(Stored data entries)

**********

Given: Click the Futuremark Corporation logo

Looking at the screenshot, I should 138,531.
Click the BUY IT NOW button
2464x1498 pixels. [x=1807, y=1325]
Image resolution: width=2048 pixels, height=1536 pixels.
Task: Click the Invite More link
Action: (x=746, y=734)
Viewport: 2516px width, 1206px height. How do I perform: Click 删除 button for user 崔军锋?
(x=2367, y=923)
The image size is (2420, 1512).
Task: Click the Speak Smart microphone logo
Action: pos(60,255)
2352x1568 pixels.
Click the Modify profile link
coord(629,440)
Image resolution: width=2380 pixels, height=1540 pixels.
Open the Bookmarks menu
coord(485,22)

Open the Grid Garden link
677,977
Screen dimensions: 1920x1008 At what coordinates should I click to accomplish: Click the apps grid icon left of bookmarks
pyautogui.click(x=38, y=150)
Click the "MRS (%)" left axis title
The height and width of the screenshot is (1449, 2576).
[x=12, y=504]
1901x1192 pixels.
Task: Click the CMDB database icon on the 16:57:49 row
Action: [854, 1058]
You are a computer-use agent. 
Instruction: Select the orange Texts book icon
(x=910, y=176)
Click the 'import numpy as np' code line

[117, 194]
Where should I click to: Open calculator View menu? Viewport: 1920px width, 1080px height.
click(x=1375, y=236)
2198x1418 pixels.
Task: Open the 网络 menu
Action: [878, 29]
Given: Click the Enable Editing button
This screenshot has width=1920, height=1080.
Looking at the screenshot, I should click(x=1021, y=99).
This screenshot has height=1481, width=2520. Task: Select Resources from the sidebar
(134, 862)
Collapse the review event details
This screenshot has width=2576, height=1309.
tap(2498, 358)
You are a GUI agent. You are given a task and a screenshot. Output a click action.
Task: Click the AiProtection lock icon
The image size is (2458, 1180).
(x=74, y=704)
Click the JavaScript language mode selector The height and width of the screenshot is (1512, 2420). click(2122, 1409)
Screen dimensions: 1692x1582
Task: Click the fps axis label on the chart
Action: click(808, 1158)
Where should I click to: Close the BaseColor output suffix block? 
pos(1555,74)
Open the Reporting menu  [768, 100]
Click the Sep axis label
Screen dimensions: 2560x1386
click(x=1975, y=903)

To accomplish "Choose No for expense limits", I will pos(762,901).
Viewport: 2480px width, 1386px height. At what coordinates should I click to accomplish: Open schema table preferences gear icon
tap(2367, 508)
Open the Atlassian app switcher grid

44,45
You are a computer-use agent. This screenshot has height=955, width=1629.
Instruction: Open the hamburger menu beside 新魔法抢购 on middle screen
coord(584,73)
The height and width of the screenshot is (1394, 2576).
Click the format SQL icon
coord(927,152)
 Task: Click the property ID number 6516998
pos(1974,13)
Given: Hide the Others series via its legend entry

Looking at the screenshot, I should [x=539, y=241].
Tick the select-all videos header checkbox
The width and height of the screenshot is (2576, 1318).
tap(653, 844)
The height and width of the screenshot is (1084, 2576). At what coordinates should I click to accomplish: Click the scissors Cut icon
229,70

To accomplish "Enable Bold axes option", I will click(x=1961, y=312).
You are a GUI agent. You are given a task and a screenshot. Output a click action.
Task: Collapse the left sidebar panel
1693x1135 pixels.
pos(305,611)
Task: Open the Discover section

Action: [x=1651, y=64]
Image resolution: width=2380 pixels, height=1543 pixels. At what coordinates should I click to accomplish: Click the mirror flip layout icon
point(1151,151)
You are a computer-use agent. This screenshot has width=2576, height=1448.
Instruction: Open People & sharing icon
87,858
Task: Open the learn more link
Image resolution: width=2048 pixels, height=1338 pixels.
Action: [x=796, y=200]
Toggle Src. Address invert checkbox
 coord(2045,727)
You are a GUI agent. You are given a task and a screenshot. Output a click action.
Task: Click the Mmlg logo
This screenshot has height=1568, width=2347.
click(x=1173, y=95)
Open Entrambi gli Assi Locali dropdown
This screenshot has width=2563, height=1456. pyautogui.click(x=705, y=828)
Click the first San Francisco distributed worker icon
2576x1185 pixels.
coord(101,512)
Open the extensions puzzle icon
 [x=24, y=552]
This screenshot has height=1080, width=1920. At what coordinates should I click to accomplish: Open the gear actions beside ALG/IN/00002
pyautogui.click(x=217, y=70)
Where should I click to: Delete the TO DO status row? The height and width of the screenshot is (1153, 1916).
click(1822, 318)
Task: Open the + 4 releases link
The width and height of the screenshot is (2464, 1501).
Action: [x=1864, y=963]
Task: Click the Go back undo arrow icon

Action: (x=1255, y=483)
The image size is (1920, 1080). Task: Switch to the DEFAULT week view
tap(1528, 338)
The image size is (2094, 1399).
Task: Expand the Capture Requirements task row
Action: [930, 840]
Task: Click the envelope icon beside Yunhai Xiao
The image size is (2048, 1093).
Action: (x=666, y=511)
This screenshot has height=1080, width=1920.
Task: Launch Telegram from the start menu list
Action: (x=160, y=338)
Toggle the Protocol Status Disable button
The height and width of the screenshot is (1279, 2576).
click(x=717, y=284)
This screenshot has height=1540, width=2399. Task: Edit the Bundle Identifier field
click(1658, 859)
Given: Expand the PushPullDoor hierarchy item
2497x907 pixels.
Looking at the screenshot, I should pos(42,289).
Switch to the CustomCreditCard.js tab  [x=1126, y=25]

**********

*Exercise*: Every line above holding the string "computer" should be listed.

*Expected answer*:
You are a computer-use agent. 
You are a computer-use agent. This screenshot has height=955, width=1629.
You are a computer-use agent. This screenshot has width=2576, height=1448.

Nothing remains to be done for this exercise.